More recently, there have been several attempts to automate the identification of CHs using different techniques (e.g. Krista and Gallagher, 2009; Illarionov, Kosovichev, and Tlatov, 2020; Lowder et al., 2014; Caplan, Downs, and Linker, 2016; Heinemann et al., 2019). Automated detection of CHs by intensity thresholding using one wavelength is complicated by the presence of dark quiet-Sun regions, filaments, and transient dimmings which all have similar range of intensities as CHs. Also, many of the algorithms that have been developed for the EUV image segmentation are difficult to implement for CH detection due to the noisy nature of these images, leading to obscurely defined CH boundaries, and due to other features of EUV images, such as the rather similar intensities of CH and dark quiet-Sun regions (Caplan, Downs, and Linker, 2016). To resolve these ambiguities, it is necessary to make use of additional information from other wavelengths, from magnetograms, or from the time evolution of the feature in order to check the consistency of a CH candidate with actual physical parameters. A recently developed algorithm by Hamada et al. (2018), which we also use in this article, attempts to overcome these problems by detecting CHs in four different wavelengths and using magnetogram data to ensure that the detected dark CH candidates have a sufficiently unipolar magnetic field to differentiate them from dark filament channels which do not have a preferred net magnetic polarity.

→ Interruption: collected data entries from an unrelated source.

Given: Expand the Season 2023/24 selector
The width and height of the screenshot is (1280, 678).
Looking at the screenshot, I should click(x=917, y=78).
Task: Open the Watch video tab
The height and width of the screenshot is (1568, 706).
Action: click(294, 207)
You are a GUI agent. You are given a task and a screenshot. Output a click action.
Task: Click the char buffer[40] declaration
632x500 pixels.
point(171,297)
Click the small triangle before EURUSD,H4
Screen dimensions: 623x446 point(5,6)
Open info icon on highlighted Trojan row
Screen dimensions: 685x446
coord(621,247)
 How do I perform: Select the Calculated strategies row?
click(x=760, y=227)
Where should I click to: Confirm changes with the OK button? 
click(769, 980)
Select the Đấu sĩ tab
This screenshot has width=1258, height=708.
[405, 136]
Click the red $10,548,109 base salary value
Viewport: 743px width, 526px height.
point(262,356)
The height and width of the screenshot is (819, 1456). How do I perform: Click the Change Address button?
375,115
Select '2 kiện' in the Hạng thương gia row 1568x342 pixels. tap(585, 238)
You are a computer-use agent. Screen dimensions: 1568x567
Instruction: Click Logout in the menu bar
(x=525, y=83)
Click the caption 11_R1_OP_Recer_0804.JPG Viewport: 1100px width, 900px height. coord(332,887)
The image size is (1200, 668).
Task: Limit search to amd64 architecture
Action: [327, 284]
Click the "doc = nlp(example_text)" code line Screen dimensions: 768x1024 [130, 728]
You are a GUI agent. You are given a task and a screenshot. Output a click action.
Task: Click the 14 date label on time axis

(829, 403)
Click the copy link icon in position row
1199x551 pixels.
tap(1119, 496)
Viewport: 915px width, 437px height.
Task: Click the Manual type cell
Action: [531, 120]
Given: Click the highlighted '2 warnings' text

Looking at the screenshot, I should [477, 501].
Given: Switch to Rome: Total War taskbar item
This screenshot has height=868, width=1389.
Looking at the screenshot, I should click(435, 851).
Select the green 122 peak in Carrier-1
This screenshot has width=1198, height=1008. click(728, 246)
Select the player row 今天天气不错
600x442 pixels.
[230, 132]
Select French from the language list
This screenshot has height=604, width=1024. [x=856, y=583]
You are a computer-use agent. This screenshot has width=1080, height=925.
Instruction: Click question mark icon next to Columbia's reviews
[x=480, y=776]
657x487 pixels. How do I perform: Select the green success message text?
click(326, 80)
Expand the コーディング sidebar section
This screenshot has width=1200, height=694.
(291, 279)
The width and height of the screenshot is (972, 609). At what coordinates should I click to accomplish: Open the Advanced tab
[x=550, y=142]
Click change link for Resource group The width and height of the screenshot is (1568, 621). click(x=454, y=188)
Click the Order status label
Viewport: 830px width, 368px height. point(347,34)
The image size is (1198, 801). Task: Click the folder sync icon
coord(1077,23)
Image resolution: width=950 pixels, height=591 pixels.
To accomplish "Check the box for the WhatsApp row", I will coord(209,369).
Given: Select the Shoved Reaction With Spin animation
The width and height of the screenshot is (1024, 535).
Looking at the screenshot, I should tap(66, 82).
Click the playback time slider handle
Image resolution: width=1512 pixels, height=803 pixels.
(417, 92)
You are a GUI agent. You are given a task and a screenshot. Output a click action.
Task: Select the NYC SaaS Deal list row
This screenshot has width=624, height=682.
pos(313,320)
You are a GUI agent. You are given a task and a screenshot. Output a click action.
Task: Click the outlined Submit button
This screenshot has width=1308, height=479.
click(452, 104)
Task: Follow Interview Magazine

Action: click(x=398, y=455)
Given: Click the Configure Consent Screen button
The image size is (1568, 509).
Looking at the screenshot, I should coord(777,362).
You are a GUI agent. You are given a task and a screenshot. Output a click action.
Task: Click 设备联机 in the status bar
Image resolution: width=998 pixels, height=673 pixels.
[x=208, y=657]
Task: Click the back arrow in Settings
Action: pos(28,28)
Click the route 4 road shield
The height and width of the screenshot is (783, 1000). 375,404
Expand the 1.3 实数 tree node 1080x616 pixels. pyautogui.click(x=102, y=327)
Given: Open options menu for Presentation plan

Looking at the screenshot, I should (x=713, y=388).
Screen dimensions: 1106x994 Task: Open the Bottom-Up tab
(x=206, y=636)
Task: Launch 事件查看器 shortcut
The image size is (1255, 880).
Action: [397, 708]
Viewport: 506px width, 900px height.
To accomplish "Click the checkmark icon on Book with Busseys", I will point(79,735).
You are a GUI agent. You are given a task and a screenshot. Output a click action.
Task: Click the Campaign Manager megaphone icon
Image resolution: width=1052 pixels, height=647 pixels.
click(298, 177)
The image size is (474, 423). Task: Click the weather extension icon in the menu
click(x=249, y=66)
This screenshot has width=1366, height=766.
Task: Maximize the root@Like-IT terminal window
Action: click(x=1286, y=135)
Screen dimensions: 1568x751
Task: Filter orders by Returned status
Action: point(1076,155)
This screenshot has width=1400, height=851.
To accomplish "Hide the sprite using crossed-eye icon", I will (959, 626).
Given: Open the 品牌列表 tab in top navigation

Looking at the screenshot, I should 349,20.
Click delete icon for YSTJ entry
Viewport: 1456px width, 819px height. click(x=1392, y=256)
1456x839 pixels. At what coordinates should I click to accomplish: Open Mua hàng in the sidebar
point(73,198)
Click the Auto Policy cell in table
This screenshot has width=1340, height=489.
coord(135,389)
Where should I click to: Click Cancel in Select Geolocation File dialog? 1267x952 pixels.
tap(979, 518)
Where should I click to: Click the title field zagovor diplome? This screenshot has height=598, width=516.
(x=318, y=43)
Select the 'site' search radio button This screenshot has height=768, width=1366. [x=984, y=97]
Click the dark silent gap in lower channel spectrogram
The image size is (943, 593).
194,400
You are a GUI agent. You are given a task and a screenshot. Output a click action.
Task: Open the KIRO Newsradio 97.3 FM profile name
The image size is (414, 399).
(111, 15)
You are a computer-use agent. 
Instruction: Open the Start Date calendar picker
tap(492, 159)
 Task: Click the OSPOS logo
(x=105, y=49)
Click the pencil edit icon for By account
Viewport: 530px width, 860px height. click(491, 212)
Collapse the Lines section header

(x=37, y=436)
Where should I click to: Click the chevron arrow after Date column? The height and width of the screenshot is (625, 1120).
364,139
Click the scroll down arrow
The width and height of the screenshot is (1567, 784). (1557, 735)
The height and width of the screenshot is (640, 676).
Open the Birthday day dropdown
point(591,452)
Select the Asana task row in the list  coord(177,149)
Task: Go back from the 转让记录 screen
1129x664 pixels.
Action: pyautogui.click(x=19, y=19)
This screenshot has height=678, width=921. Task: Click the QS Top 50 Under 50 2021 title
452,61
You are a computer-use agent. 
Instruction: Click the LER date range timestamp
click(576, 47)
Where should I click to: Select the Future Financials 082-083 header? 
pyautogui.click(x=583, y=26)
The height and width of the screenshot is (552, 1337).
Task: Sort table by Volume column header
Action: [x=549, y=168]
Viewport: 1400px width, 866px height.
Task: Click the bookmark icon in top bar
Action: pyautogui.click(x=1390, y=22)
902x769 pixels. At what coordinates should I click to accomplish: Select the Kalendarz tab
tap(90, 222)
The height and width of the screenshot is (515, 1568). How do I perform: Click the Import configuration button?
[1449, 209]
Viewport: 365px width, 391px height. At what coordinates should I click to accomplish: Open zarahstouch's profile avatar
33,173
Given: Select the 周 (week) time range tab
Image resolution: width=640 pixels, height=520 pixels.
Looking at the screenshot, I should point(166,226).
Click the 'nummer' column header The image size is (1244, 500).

Hamada, Asikainen, and Mursula (2019) have recently constructed a new, homogenized set of EUV synoptic maps from the Solar and Heliospheric Observatory/Extreme ultraviolet Imaging Telescope (SOHO/EIT) and the Solar Dynamics Observatory/Atmospheric Imaging Assembly (SDO/AIA) measurements extending from 1996 and 2010 to 2018, respectively. These synoptic maps have been constructed using the same spatial resolution, which reduces the differences between the maps that have different resolutions. The maps are presented in a standardized logarithmic intensity scale to avoid problems due to significant drifts in the SOHO/EIT and SDO/AIA intensities. Also, all EIT pixel values were scaled to the AIA level. Here we use this dataset to construct a new synoptic dataset of CHs (1996–2018). Many previous studies (Kirk et al., 2009; Krista and Gallagher, 2009; de Toma, 2011; Tlatov, Tavastsherna, and Vasil’eva, 2014; Hess Webber et al., 2014; Karna, Hess Webber, and Pesnell, 2014; Lowder, Jiong, and Leamon, 2017) have considered the long-term evolution of CHs through different phases of the solar cycle. However, these studies have considered only one or two solar cycles. A longer record of low-latitude CHs developed here spans over more than four full solar cycles, giving a broader context to the coronal observations made during Solar Cycles 23 and 24. Moreover, there are indications that the photospheric and coronal magnetic structure have suddenly and systematically changed during this time period (e.g. Lukianova and Mursula, 2011; Virtanen, Koskela, and Mursula, 2020).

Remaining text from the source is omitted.